Bars, nightclubs, and liquor stores routinely check identification before serving or selling alcohol. Ecuadorian citizens use their national identity card (cédula de identidad) for age verification. Foreign visitors should carry their original passport. Most establishments will not accept photocopies or photos of your passport stored on a phone because those are too easy to alter.
Ecuador requires all visitors to carry valid identification at all times, not just for alcohol purchases. Keeping your passport on you serves double duty: it satisfies both the general identification requirement and the age-verification check at any venue that serves drinks.
Businesses that serve or sell alcohol to anyone under 18 face administrative penalties that can include temporary closure for an initial offense and permanent loss of operating permits for repeat violations. Local police and municipal inspectors conduct unannounced checks, and business owners bear full responsibility for verifying a customer’s age before completing any sale.

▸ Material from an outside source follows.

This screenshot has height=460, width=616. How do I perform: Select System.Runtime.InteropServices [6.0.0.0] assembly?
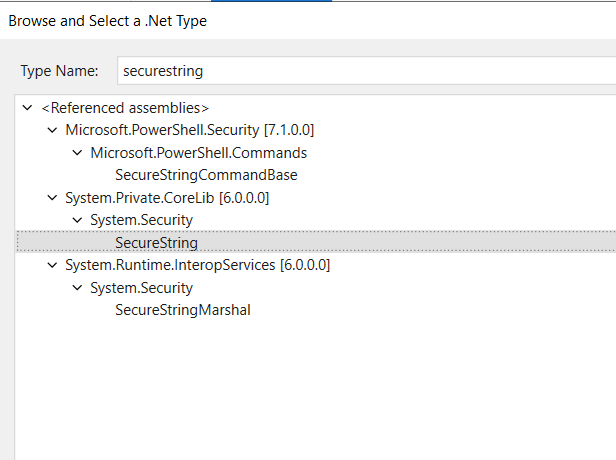(197, 265)
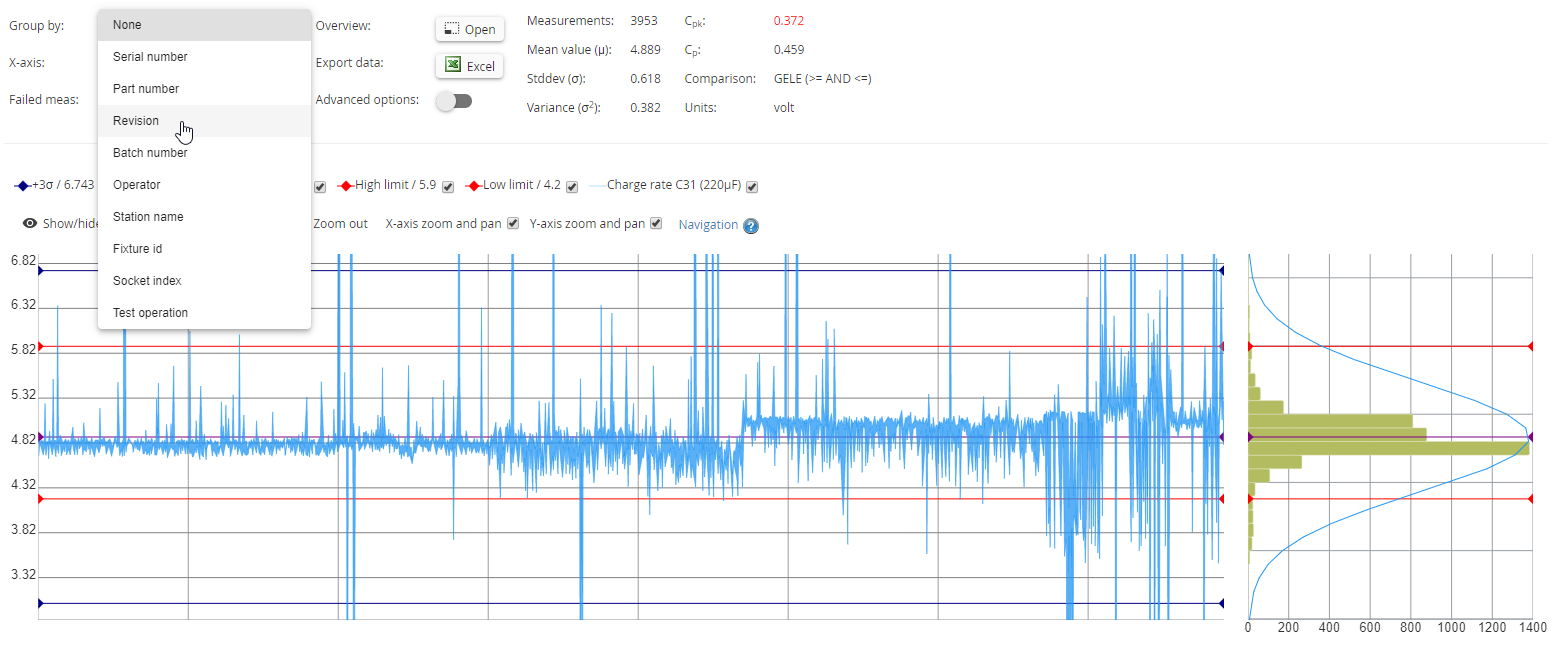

Beyond administrative sanctions, the COIP’s endangerment provisions give prosecutors a path to bring criminal charges when minors are supplied with substances that create dependency. The combination of license revocation, potential criminal liability, and reputational damage means most established bars and restaurants in tourist areas take age checks seriously. Street vendors and informal sellers are a different story and a riskier proposition for underage individuals and the vendors themselves.
Ecuador has a long relationship with fermented drinks. Chicha, a corn-based beer with roots stretching back roughly 7,000 years, remains widely consumed during festivals and is still sold out of homes in rural areas. Different varieties appear at specific celebrations: Chicha del Yamor during the corn harvest festival in Otavalo each September, Chicha de Jora during Inti Raymi (the festival of the sun), and Chicha Huevona during the Niño Viajero parade in Cuenca the day before Christmas. Depending on how long the batch ferments, chicha can range from about 2 percent alcohol after three days to around 12 percent after two weeks.
Modern Ecuador also has a growing craft beer scene, and Pilsener remains the most widely available commercial beer. In restaurants and bars, you will find standard international spirits alongside local aguardiente (sugarcane liquor). The legal framework around all of these beverages is the same: you need to be 18, you cannot drink in prohibited public spaces, and you must respect the Ley Seca calendar. Knowing those three rules covers nearly every situation a visitor or resident will encounter.